• _CHECK YOUR UNDERSTANDING_
1. Reproduce the stretch of the post on hot brats and bacon jam from "I cooked up" through "up the flavor.".
2. In the post on hot brats and bacon jam, what were the brats boiled in before searing?
3. Continue the post on hot brats and bacon jam from where it stops.

• _DOCUMENT SEGMENT_
++++++++++

Hot brats and the American dream …

Kevin and I can’t just do a thing. We just have to take it to the next level – put our personal spin on it, you know. Go big or go home.

This year, to celebrate America’s birthday we picked the most American of foods – the noble hot dog. But not just any hot dog – the bratwurst, and of course not just any bratwursts – Double R Farms bratwurst.

I cooked up a variation of bacon jam in advance (warning – this stuff is like the crack), and grabbed some fresh baked baguettes for our buns. No simple store-bought buns for these beauties, no way.

To prep the brats for searing, we boiled them in beer, with rough cut yellow onions and 5 cloves of garlic.

The brats are done when they are firm to the touch.

We grabbed our baguettes from Lee’s Sandwiches – they make their baguettes like Krispy Kreme makes their donuts – all the time. Like, they even have the “Hot Baguettes NOW” neon sign flashing. That place is magical, I tell you.

If you lack a grill, like we do, just warm that skillet up on high and put a nice sear on ’em – don’t be afraid of a little sizzle. You’ll lock in the juice and turn up the flavor.

Cut your baguettes in half long-wise, but not all the way through – you want them like a hot dog bun, get it?

Load those puppies up with whatever toppings you like, but may I recommend the always popular mustard, onion, sweet relish combo? I personally believe in adding grated cheese to my hot dogs. But then, my belief in adding cheese and bacon to anything is only slightly less strong than my belief in gravity.

Feeling kinda basic? Slap some mustard on there and call it good.
Top that sucker with bacon jam and you won’t EVEN know what to do. But remember to wait thirty minutes before swimming. Because grandma said.

Happy birthday, America!

Food is love, y’all.

We took a bunch of pictures, but we’re too busy getting ready to blow stuff up. We’ll load them up as soon as possible!

 

Bacon is proof that god loves us and wants us to be happy…

Wise words from a wise man – Ben Franklin. Except he said it about beer. Dude. Maybe bacon back in the day sucked, or something. As it is, bacon is proof enough of a karmic balance to the universe for me. And whoever thought it up – well,  let’s just say I would hug them. A lot.

So, what could be better than bacon? Bacon jam.

You read that right. Sweet and salty – heavenly delight. I made up a batch for our fancy hot dog extravaganza for the 4th of July, but really, I can’t think of many things this wouldn’t be good on.

You will need:

1 and 1/2 lbs bacon cut into 1-inch pieces
2 medium onions thinly sliced
3 cloves of garlic, peeled and chopped
1/4 C cider vinegar
1/2 C dark brown sugar, packed
1/4 C honey
3/4 C very strongly brewed black coffee
1/2 tsp. ground mustard

Sautee bacon in a large skillet until browned.

++++++++++

Stored items
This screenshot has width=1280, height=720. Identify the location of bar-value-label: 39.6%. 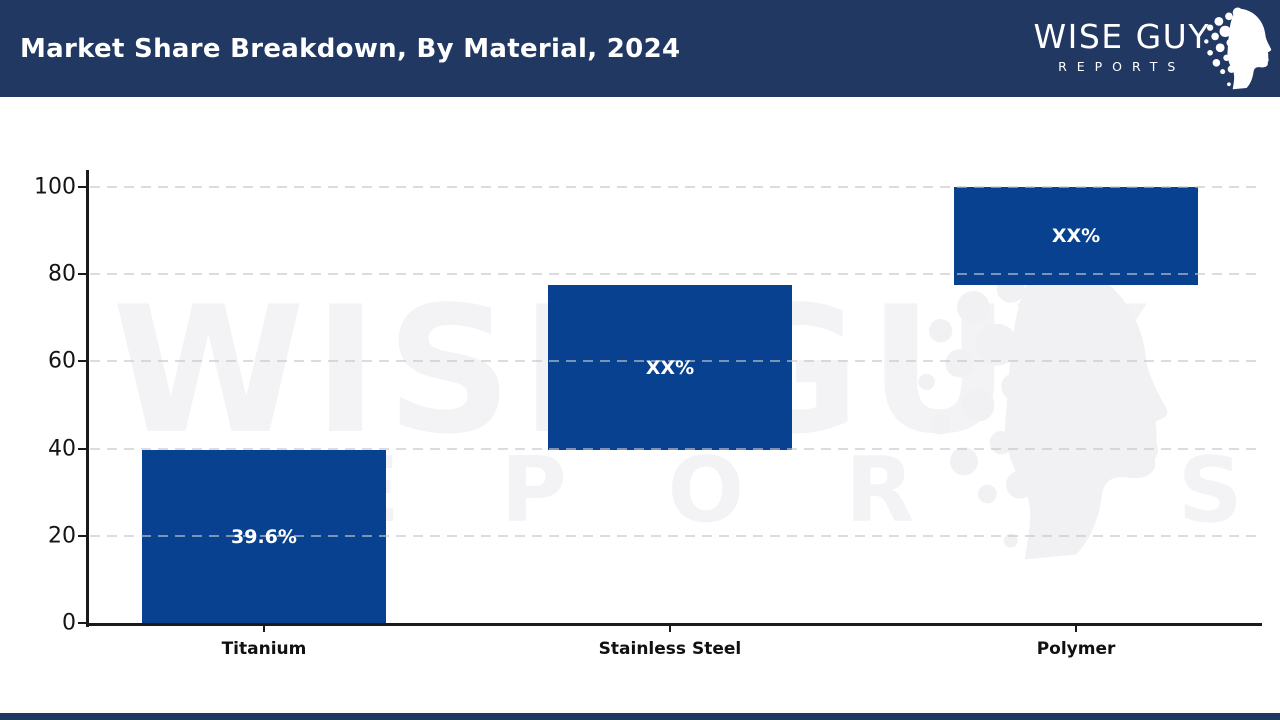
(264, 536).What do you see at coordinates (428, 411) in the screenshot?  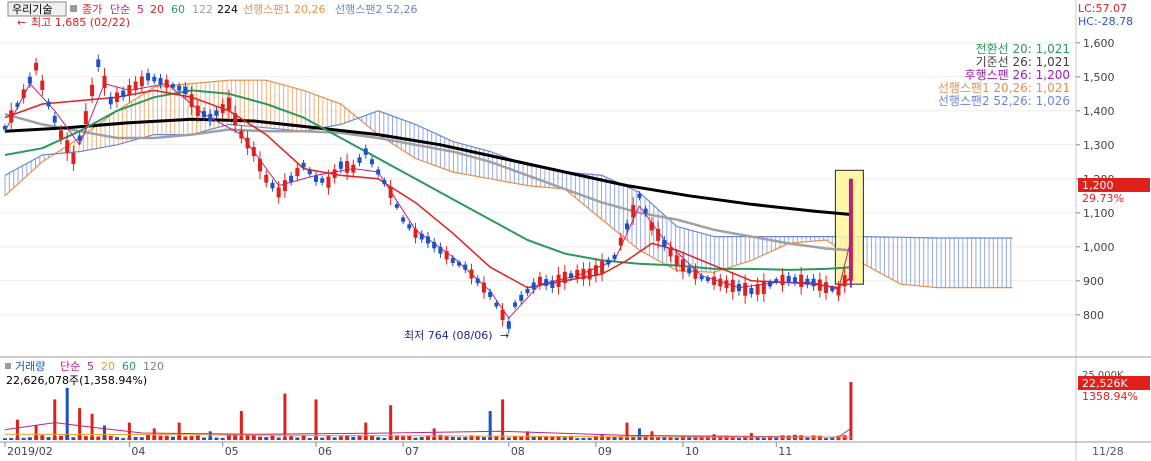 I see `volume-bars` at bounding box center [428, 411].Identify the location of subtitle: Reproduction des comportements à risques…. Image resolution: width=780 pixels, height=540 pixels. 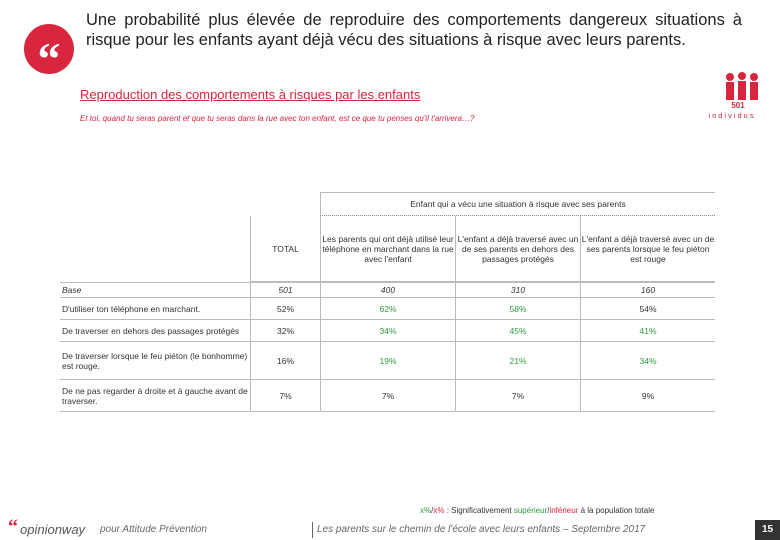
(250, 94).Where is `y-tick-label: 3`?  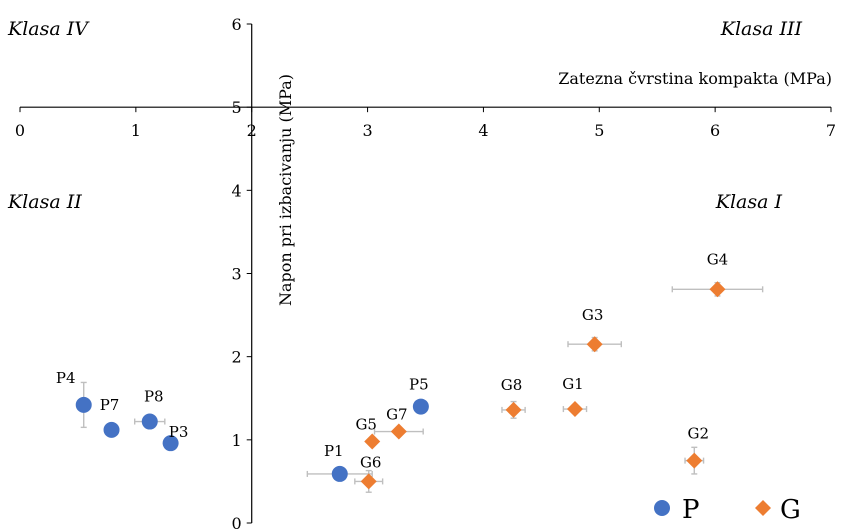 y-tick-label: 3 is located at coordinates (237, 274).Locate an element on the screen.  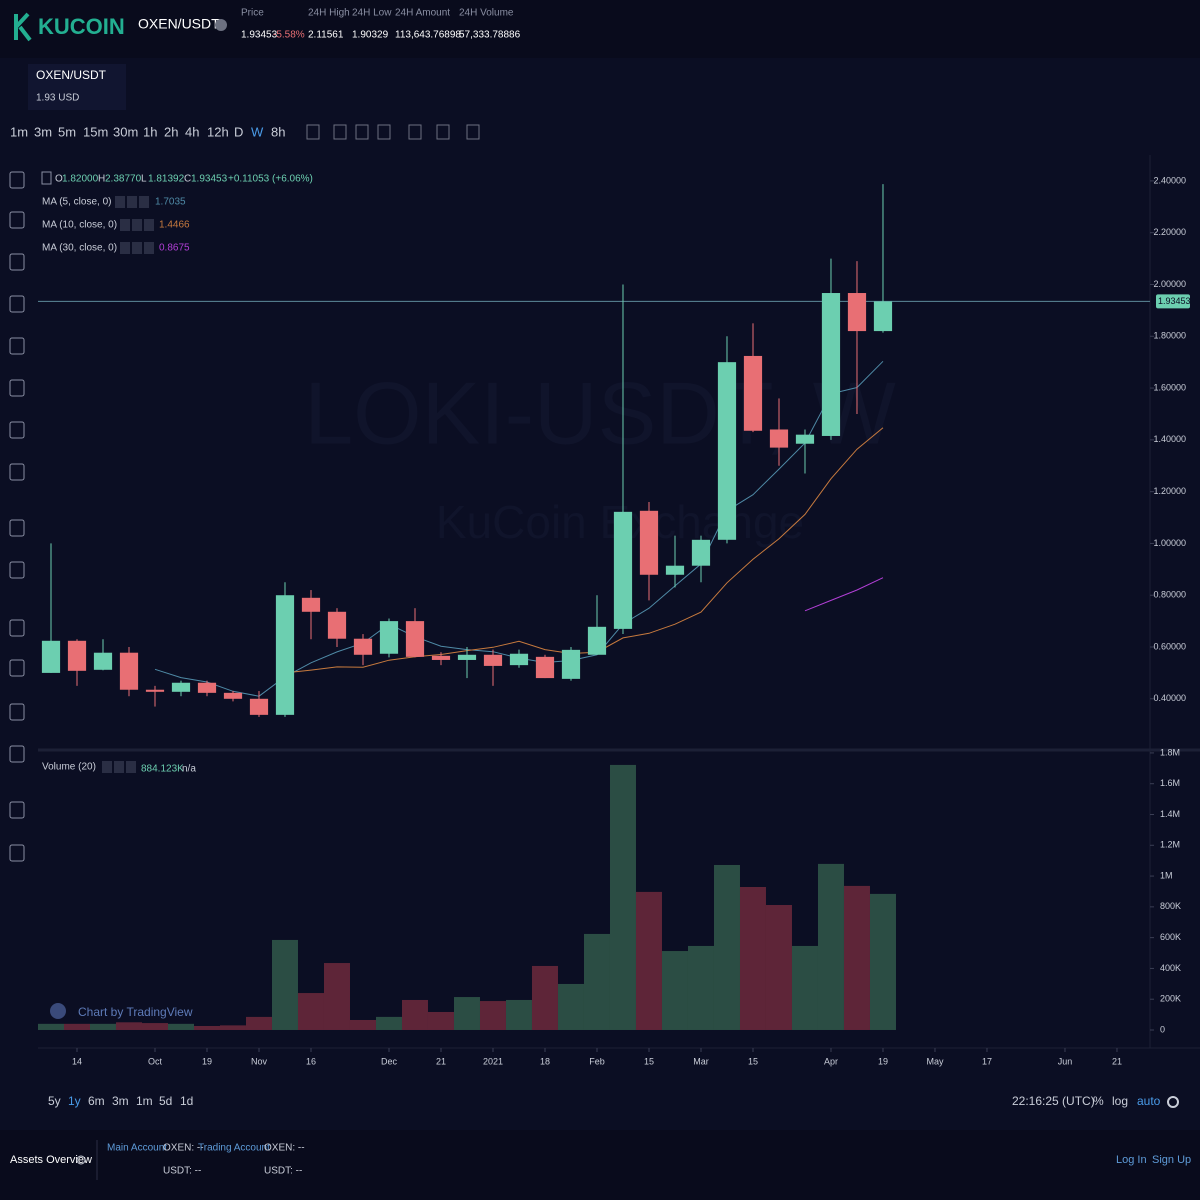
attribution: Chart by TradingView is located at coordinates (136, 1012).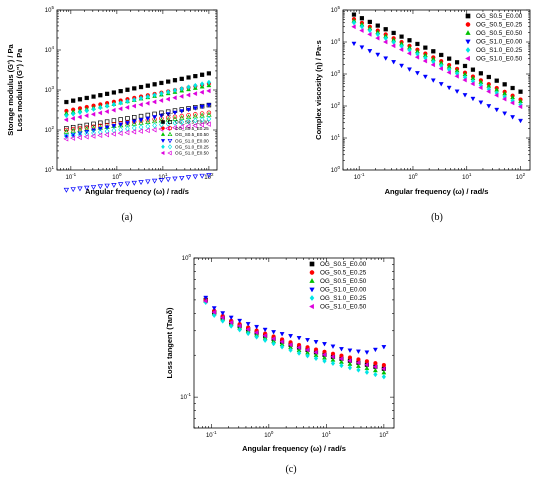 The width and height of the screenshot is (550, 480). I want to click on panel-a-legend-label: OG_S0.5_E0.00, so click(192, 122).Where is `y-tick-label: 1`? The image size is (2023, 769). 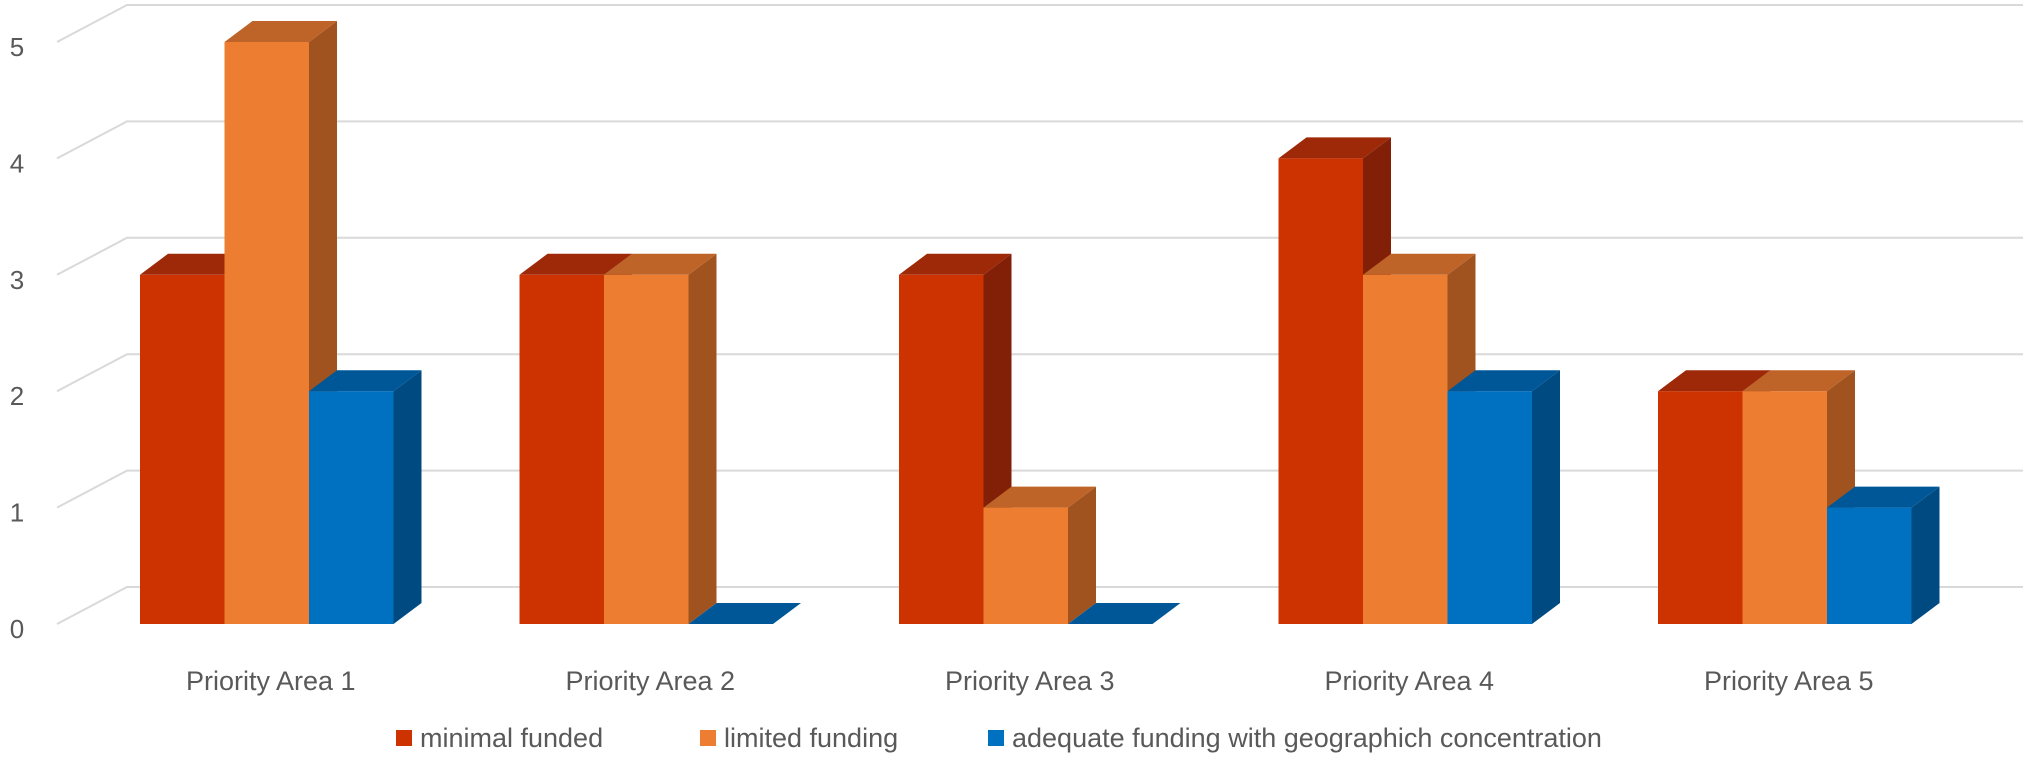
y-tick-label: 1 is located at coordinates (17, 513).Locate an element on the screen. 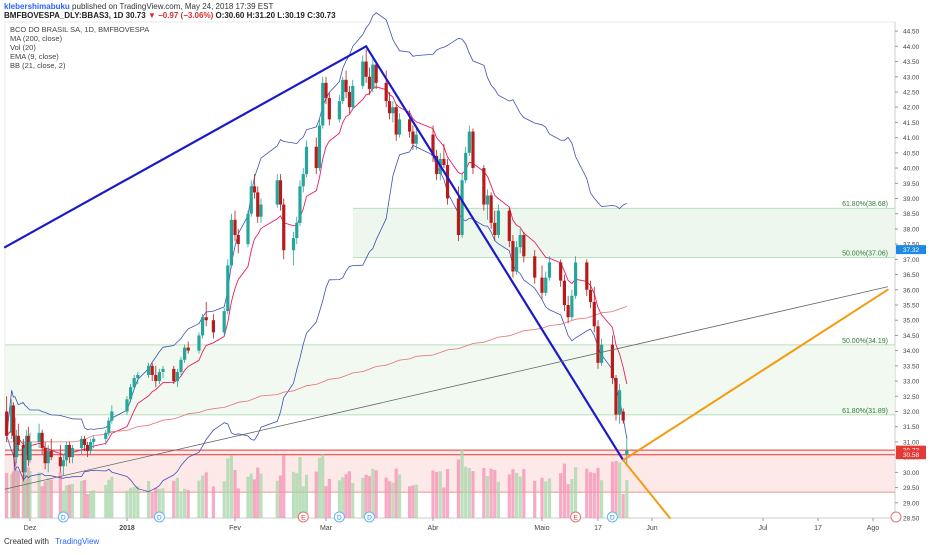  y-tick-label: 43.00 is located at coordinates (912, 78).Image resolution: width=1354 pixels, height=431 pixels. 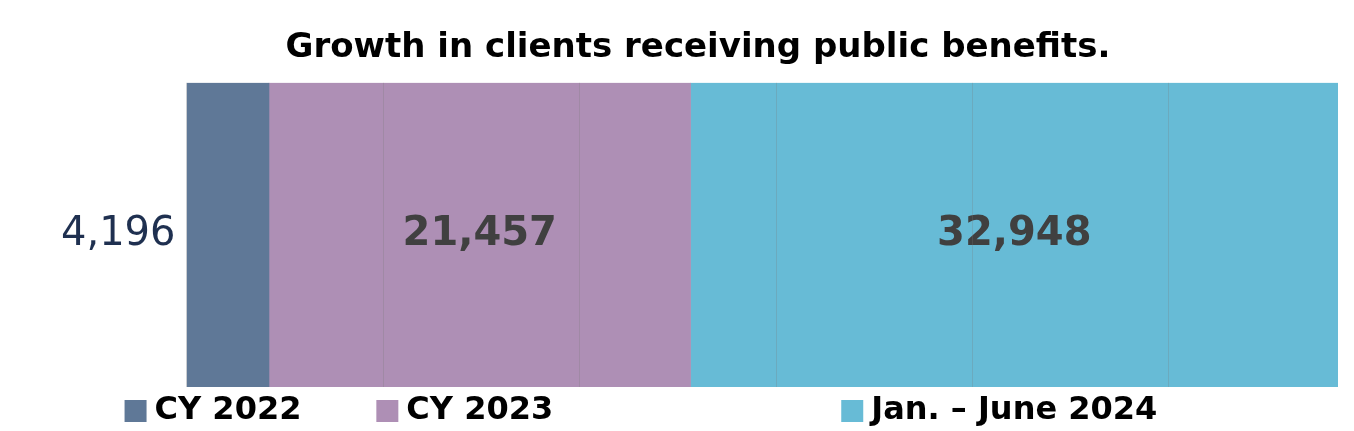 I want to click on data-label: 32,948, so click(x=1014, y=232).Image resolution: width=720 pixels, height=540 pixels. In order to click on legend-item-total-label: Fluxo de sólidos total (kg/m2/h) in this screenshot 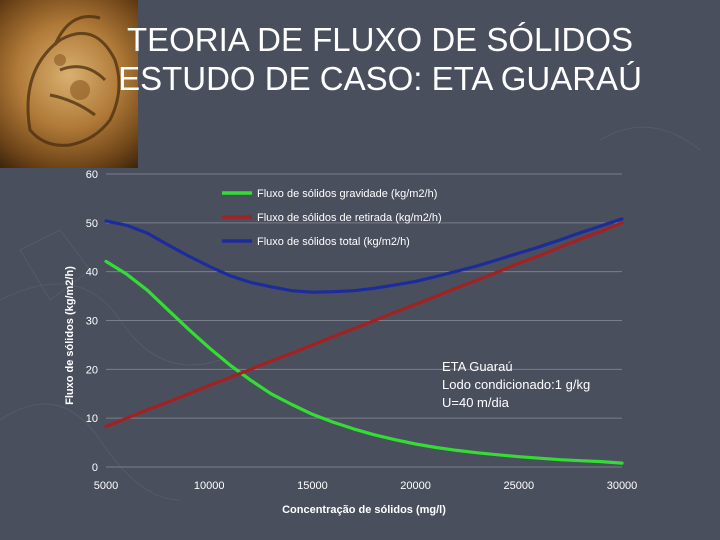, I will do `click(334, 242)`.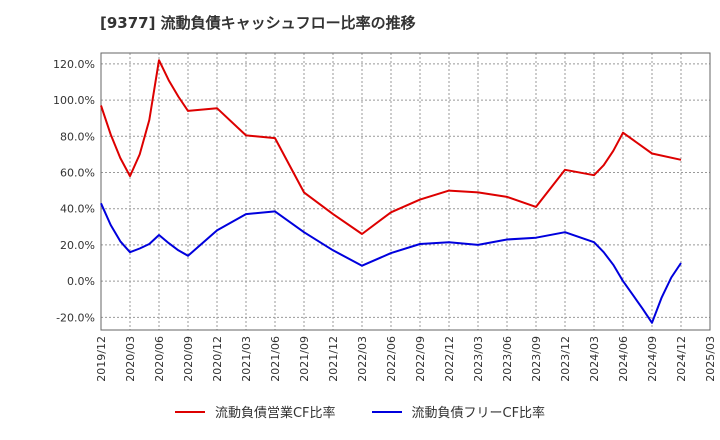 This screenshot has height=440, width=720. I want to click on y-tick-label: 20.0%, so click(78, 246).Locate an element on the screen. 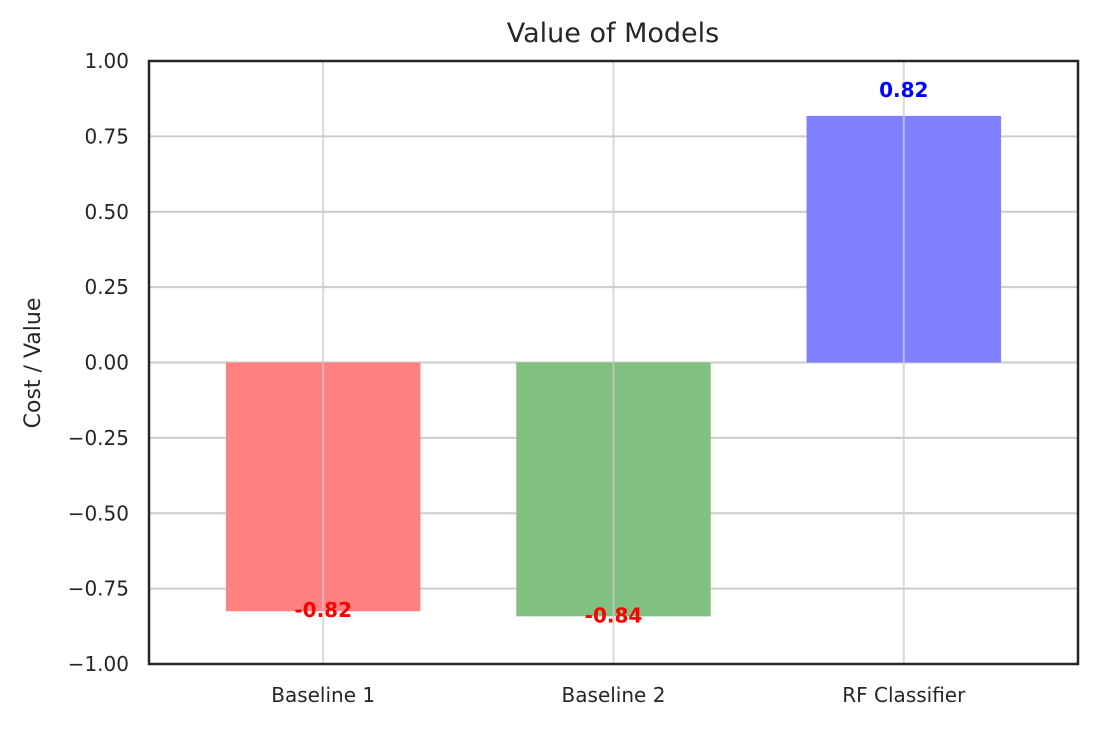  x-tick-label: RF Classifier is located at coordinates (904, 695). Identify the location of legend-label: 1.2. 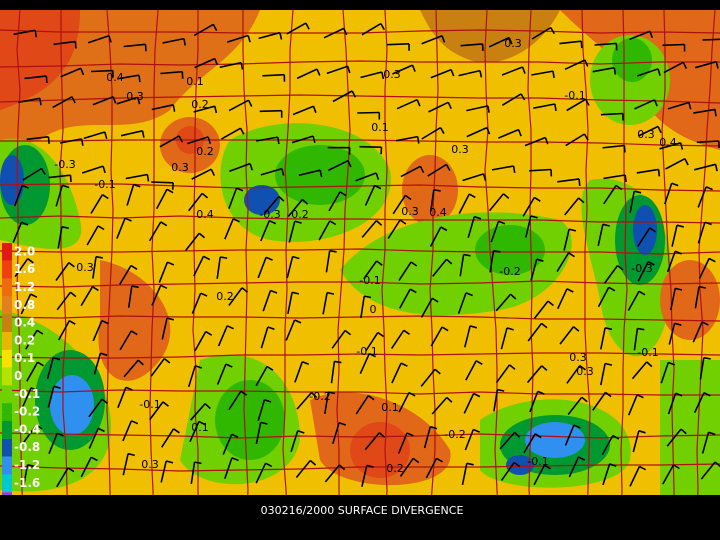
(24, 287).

++++++++++

• _WRITTEN RESPONSES_
1.
I cooked up a variation of bacon jam in advance (warning – this stuff is like the crack), and grabbed some fresh baked baguettes for our buns. No simple store-bought buns for these beauties, no way.

To prep the brats for searing, we boiled them in beer, with rough cut yellow onions and 5 cloves of garlic.

The brats are done when they are firm to the touch.

We grabbed our baguettes from Lee’s Sandwiches – they make their baguettes like Krispy Kreme makes their donuts – all the time. Like, they even have the “Hot Baguettes NOW” neon sign flashing. That place is magical, I tell you.

If you lack a grill, like we do, just warm that skillet up on high and put a nice sear on ’em – don’t be afraid of a little sizzle. You’ll lock in the juice and turn up the flavor.

2. Beer, with rough cut yellow onions and 5 cloves of garlic.

3.
Remove from skillet and drain all but 2-3 Tbsps of fat from skillet – reduce heat to medium.

Sautee onions and garlic over medium heat until onions are translucent.

Add remaining ingredients and increase heat to medium high. Bring it all to a boil and while stirring boil hard for 2 minutes.

Return the browned bacon into the mixture, and simmer uncovered, stirring occasionally. If it starts to look a little thick – add water, 1/4 C at a time until the mixture is thick and syrupy.

Remove from heat and let stand 5-10 minutes.

Transfer entire mixture to the bowl of your trusty food processor and pulse until kind of smooth-ish, in a jam/spread kind of way.

Serve warm to people you love.

Especially good on toast with a fried egg, and as a condiment on almost any sandwich.

Food is love, y’all.

Can you smell the freedom?…

We are getting ready to whip up some delicious, 4th of July-inspired awesomeness with our own, international twist.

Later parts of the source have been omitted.